“Whether I like it or not, what this probably means is that for early-planted cotton in most of North Carolina and Virginia, we are going to have to use a foliar insecticide to supplement seed treatments,” Bacheler says.

“The good news is that these foliar materials, primarily acephate (Orthene) have performed well in our tests and in tests with Ames Herbert in Southeast Virginia,” he adds.

For growers, paying the $20-$25 dollar per acre cost of an additional foliar insecticide will likely become a trade-off on yield and quality of their cotton crop.
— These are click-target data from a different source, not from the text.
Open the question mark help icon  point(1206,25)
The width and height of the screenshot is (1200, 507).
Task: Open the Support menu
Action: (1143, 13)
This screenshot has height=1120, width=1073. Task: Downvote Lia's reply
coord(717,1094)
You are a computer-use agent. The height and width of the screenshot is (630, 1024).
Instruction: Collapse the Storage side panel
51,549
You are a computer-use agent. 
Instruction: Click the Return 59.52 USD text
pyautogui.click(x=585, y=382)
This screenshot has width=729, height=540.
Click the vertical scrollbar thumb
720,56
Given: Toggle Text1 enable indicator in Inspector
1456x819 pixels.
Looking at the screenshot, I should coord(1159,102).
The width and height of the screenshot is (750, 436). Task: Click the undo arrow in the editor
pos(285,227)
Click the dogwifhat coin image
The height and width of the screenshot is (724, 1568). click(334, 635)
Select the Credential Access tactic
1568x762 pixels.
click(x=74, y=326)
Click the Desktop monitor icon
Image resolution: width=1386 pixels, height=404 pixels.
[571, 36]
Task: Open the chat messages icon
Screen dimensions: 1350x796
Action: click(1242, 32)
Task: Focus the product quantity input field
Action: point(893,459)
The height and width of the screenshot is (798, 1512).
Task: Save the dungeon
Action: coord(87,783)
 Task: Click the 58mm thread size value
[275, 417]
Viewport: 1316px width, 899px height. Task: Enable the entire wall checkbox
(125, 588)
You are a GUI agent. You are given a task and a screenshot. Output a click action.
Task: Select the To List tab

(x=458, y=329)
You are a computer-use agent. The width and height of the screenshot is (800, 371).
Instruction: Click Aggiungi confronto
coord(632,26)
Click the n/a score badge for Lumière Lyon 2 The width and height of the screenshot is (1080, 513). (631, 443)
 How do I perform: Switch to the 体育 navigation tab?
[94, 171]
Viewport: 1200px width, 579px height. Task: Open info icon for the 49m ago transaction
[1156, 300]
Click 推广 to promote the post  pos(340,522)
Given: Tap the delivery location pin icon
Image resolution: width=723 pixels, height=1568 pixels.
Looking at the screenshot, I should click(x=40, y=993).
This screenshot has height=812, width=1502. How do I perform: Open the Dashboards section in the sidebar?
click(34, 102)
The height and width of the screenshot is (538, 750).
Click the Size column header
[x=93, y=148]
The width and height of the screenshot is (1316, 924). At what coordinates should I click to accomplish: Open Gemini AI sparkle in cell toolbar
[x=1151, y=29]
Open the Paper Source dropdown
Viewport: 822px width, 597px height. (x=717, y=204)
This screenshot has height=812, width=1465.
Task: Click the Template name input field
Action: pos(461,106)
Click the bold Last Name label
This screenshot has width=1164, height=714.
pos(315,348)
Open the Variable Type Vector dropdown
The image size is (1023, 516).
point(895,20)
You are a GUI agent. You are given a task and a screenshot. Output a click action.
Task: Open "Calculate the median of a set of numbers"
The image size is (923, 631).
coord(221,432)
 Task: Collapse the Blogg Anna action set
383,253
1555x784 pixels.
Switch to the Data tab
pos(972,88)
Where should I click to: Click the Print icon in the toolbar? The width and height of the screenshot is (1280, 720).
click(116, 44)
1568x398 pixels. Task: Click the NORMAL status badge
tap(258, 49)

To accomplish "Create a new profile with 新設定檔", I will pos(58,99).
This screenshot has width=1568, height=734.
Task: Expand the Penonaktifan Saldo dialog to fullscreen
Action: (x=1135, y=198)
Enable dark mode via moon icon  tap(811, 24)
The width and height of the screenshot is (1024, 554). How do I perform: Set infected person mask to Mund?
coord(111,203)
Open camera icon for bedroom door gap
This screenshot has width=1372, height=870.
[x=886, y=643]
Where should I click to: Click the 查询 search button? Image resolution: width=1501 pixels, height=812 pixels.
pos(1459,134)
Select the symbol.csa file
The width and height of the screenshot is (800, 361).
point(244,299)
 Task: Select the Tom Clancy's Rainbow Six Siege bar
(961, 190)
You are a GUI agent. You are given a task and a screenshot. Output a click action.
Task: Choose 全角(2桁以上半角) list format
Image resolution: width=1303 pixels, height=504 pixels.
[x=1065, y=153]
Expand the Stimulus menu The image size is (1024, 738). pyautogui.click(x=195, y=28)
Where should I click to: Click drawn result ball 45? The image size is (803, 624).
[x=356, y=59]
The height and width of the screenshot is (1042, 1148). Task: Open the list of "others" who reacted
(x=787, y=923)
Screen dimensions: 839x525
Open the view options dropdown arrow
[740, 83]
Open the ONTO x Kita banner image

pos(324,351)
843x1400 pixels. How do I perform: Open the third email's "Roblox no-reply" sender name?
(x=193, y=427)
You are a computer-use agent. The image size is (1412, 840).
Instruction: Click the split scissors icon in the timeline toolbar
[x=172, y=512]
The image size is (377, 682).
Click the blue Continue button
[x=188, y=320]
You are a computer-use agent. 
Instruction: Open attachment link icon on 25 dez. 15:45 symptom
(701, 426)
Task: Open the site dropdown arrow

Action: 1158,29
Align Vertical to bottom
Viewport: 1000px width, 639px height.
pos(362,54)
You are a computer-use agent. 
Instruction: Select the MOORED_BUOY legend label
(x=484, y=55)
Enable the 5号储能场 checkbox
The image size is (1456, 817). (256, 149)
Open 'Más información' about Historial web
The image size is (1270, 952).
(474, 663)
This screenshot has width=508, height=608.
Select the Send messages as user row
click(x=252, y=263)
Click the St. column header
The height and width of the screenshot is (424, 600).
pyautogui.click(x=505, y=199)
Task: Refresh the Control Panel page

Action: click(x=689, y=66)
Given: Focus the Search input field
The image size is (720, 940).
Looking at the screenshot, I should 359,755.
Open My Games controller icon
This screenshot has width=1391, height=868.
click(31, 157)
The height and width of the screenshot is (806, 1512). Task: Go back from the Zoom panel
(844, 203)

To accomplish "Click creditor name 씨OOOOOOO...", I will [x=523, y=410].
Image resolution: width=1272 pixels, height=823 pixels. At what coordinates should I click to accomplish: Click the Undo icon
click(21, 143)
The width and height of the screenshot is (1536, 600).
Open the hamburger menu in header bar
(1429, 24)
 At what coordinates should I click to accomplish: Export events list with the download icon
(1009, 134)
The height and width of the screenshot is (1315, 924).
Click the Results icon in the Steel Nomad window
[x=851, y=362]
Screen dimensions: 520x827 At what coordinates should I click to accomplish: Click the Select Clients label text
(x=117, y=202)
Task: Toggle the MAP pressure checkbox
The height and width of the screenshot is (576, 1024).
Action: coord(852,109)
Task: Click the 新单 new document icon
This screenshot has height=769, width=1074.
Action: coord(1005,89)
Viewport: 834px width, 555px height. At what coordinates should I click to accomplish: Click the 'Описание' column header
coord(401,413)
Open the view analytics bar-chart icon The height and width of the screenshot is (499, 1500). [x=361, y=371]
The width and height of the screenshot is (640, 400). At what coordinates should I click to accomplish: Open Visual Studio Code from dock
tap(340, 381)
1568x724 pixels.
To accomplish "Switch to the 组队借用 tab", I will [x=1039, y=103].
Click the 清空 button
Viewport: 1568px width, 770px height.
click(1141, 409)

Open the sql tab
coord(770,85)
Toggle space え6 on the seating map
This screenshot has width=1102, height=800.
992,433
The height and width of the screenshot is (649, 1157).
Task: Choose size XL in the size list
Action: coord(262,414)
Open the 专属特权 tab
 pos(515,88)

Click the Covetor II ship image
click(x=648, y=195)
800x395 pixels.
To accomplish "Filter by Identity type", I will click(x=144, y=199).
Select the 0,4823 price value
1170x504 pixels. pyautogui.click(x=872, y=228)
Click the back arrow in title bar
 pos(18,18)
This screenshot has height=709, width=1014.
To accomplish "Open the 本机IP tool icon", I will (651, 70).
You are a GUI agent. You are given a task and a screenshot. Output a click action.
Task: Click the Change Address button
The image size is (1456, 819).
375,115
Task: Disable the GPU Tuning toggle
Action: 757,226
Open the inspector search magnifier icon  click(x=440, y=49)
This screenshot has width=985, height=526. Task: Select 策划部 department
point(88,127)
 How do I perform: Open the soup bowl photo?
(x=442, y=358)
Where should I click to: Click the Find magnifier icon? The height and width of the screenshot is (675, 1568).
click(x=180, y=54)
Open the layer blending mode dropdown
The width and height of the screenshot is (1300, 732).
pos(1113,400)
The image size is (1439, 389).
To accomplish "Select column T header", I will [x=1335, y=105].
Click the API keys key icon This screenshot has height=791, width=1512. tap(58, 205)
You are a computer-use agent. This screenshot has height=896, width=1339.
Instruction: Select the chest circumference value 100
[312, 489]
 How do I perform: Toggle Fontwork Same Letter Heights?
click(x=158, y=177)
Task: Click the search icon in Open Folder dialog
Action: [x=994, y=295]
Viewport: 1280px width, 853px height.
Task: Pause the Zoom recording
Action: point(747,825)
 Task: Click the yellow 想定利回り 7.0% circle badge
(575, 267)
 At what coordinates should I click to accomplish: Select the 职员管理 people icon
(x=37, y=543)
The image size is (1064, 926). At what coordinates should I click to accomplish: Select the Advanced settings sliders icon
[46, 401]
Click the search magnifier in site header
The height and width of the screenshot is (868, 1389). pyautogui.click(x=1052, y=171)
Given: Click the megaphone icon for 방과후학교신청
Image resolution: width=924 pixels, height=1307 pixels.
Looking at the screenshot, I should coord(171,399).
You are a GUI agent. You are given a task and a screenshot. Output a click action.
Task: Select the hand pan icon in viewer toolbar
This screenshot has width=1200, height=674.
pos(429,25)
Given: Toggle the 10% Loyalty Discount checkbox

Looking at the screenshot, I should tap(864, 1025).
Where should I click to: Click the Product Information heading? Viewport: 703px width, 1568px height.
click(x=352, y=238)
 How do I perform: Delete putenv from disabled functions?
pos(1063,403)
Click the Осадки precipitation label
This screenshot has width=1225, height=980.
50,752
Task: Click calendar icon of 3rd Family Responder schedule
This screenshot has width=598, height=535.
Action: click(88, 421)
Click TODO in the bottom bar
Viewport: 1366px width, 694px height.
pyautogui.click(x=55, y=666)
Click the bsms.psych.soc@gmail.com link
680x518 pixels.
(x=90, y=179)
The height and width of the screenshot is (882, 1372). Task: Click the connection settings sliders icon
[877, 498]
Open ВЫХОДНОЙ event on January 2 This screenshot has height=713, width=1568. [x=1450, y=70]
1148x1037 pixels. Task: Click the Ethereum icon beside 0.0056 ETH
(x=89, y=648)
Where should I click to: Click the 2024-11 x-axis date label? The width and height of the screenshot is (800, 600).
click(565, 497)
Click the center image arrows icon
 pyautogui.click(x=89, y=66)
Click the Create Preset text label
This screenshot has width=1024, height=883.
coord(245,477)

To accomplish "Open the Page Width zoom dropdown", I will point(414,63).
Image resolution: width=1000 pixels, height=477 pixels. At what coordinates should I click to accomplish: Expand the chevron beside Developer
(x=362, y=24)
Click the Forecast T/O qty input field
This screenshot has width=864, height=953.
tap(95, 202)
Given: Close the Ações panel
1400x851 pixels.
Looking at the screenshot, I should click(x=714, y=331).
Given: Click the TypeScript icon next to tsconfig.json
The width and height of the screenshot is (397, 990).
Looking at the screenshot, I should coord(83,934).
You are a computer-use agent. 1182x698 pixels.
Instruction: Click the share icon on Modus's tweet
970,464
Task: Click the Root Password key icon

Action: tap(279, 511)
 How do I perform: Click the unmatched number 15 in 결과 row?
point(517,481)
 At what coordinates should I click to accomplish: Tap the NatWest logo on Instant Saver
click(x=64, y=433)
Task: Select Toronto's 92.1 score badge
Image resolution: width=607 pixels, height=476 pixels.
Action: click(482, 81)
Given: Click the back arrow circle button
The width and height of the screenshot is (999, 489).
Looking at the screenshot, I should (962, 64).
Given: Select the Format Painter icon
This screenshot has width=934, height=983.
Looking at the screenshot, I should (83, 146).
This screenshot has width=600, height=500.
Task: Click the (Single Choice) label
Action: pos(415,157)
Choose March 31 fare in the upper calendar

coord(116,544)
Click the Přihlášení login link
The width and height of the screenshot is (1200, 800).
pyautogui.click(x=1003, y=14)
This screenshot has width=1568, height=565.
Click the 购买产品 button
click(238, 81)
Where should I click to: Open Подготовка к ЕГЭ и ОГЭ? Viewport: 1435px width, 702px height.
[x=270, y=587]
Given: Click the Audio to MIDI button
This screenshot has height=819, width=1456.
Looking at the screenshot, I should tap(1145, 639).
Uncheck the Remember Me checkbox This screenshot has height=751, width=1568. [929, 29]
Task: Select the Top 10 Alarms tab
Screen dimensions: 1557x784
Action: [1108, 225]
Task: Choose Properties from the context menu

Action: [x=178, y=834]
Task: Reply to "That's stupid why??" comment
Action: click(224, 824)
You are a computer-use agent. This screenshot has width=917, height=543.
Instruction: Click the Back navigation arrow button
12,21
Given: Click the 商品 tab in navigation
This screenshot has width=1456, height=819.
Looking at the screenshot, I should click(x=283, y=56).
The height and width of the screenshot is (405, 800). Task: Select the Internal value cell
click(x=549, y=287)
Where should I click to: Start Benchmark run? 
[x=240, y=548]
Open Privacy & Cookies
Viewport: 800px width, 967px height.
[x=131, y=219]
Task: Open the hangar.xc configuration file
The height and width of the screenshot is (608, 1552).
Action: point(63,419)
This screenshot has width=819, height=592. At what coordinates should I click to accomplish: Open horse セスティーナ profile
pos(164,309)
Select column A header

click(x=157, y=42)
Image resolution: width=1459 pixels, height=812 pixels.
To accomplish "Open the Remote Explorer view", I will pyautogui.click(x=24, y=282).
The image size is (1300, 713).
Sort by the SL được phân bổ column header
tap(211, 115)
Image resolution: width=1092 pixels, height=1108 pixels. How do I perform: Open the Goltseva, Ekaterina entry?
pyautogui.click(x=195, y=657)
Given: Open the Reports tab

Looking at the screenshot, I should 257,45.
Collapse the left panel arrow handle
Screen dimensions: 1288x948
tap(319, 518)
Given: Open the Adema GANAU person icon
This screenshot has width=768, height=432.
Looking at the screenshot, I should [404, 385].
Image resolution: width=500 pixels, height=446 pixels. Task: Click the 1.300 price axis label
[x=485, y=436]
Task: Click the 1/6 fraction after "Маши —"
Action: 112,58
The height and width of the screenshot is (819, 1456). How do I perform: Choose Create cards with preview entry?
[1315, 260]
It will be a chore for cotton growers, but Bacheler says using a hooded sprayer is one way to improve efficacy and reduce costs of using a foliar-applied insecticide to augment seed treatment control for thrips.

The over-riding bad news for cotton growers in 2013 is likely going to be low prices.

For cotton growers in the Upper Southeast, the secondary bad news is no Temik.

What system growers use to manage thrips early in the growing season in 2013 is not so important. What is important is that they have a plan and that they manage these insects.

Otherwise, they can expect yield loss and in some cases quality loss, too.

“Our region has earned the distinction of having the highest levels of thrips and greatest potential damage to seedling cotton of anywhere in the U.S.

“In some tests, with the help of a microscope, we sometimes count as many as 200 to 500 immature thrips per 5 seedlings! That’s a ‘ton’ of thrips, especially if seedlings are unprotected. So it’s probably not a surprise that Virginia and North Carolina have the highest ratio of surrounding host vegetation to small average cotton field size,” Bacheler says.

“It’s also not a surprise that growers in these highly susceptible areas better have a good system to manage thrips,” he adds.